__Directive A__
Reproduce this part of the passage on W-2G forms word for word, beginning at the words "If the venue" and ending after the words "anything in the mail.".

__Source document__
————

Many venues require a written request for security reasons. You may need to fill out a document-release form on-site or mail a signed letter to their corporate office. Expect the turnaround to take anywhere from two to four weeks. Some facilities charge a small fee for pulling records from prior years. This direct route remains the most common way to get an actual copy of the form, complete with all the box-by-box detail you need for filing.
Some payers now deliver W-2G forms electronically instead of by mail. Under IRS rules, a payer cannot switch you to electronic-only delivery without your written consent. Before you agree, the payer must tell you how to withdraw consent, how to request a paper copy later, and what hardware or software you need to view the document.2Internal Revenue Service. Requirements for Furnishing Form 1099-G Electronically If you opted into electronic delivery and forgot about it, your W-2G may already be sitting in your email or your player-portal inbox rather than lost in the mail.
If the venue where you won has a rewards program, check whether they offer a player portal or mobile app with a tax-document section. Many modern casinos post downloadable PDFs of every W-2G they issued under your account, covering the current year and several prior years. Log into the portal with your rewards-account credentials and look for a tab labeled “tax documents” or “win/loss statements.” You can usually download the file instantly and import it into tax-preparation software without waiting for anything in the mail.
Portal access typically requires your rewards-account number and the SSN on file. If your contact information is outdated, most casinos require you to visit a rewards desk in person with a valid ID to update it. That in-person step is a security measure, not a glitch, so plan for it if you’ve moved or changed your email since your last visit.
When the payer is unresponsive, out of business, or just dragging their feet, the IRS itself has a copy of the data. Every payer that issues a W-2G also files it with the IRS, so the agency has a record of your reported gambling income and any federal tax withheld.

————

__Supplied entries__

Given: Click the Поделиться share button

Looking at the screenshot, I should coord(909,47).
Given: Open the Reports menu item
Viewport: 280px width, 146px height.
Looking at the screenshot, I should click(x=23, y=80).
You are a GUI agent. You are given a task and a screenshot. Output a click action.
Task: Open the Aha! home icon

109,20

————

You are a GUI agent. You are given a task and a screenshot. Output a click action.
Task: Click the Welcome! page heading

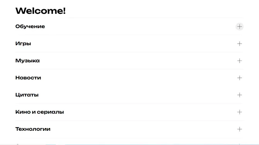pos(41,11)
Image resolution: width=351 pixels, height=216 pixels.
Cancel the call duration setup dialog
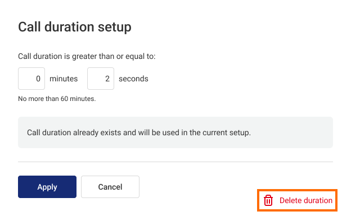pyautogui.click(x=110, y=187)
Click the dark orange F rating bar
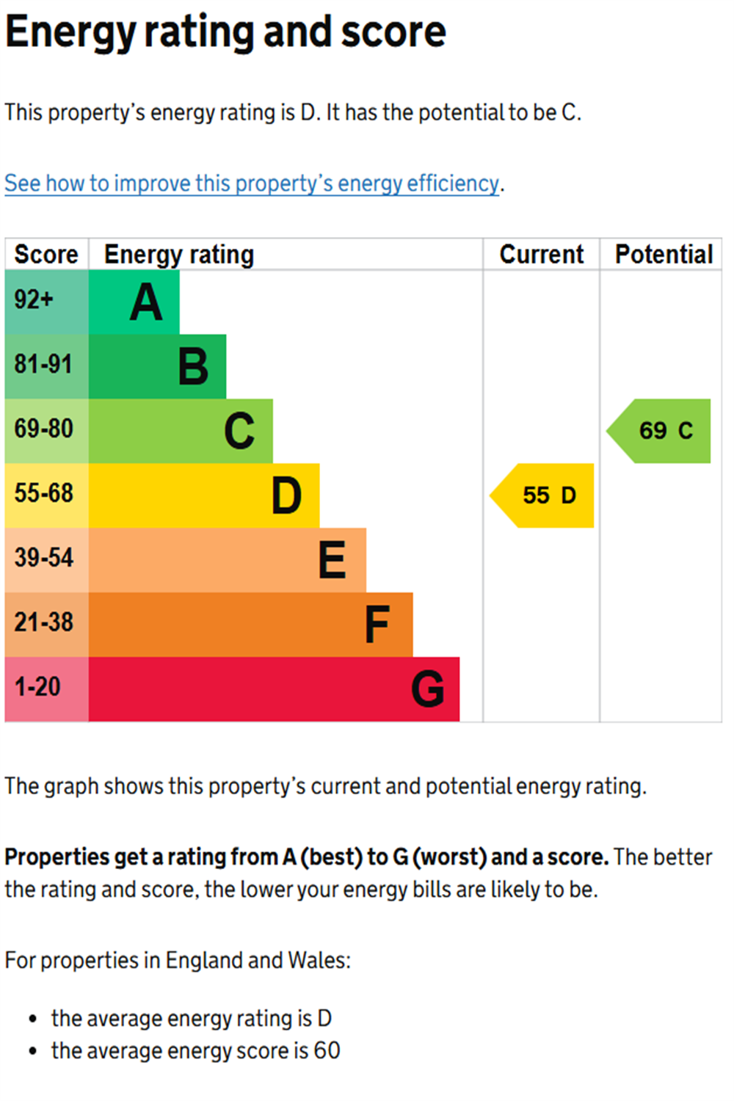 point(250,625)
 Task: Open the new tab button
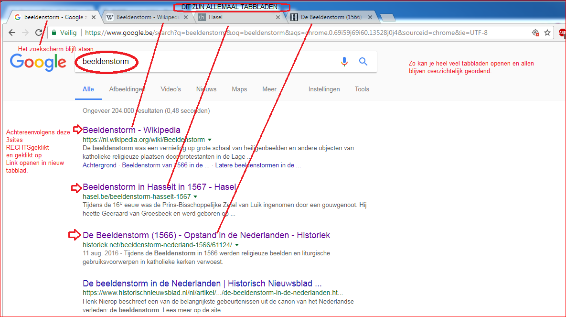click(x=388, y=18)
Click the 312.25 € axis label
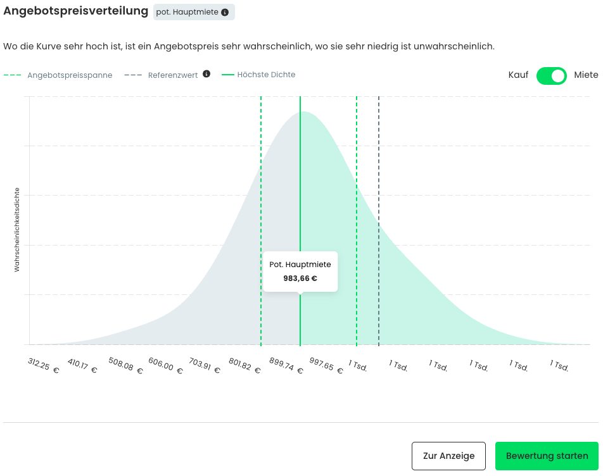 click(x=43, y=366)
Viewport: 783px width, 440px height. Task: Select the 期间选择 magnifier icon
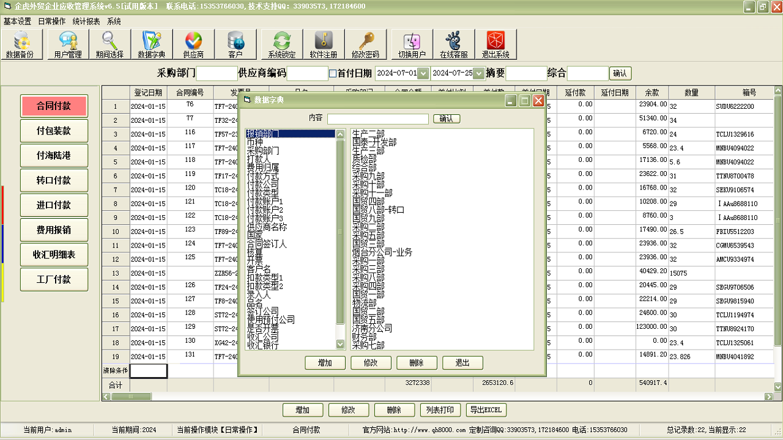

————

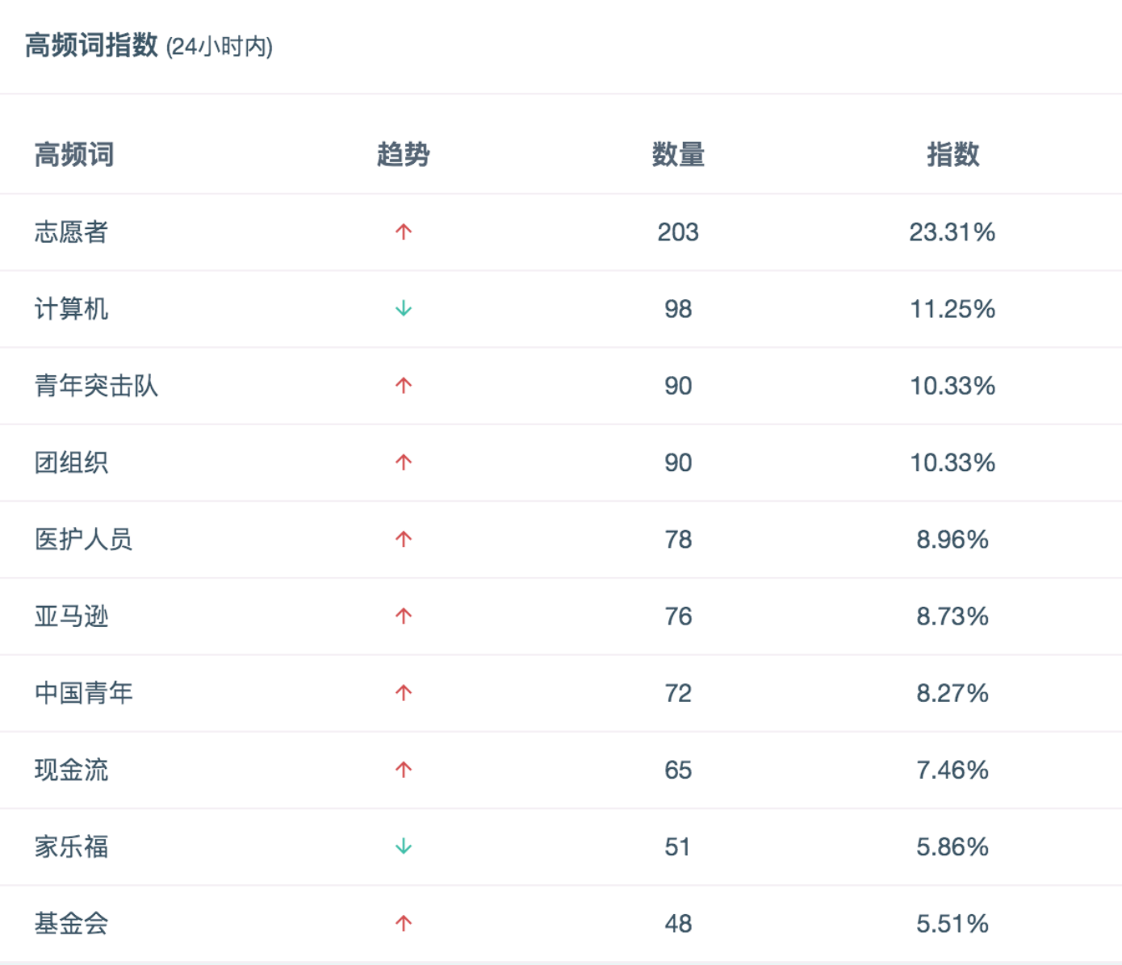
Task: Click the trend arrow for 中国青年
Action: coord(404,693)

————

__Directive B__
Quote the records exactly, starting at the line that contains "Image resolution: width=351" and ending after the line that contains "click(x=43, y=366)", and leave out the pictures.

__Full response A__
If the venue where you won has a rewards program, check whether they offer a player portal or mobile app with a tax-document section. Many modern casinos post downloadable PDFs of every W-2G they issued under your account, covering the current year and several prior years. Log into the portal with your rewards-account credentials and look for a tab labeled “tax documents” or “win/loss statements.” You can usually download the file instantly and import it into tax-preparation software without waiting for anything in the mail.

__Full response B__
Image resolution: width=351 pixels, height=216 pixels.
Cancel the call duration setup dialog
pyautogui.click(x=110, y=187)
Click the dark orange F rating bar
 point(250,625)
 Task: Open the new tab button
click(x=388, y=18)
Click the 312.25 € axis label
 click(x=43, y=366)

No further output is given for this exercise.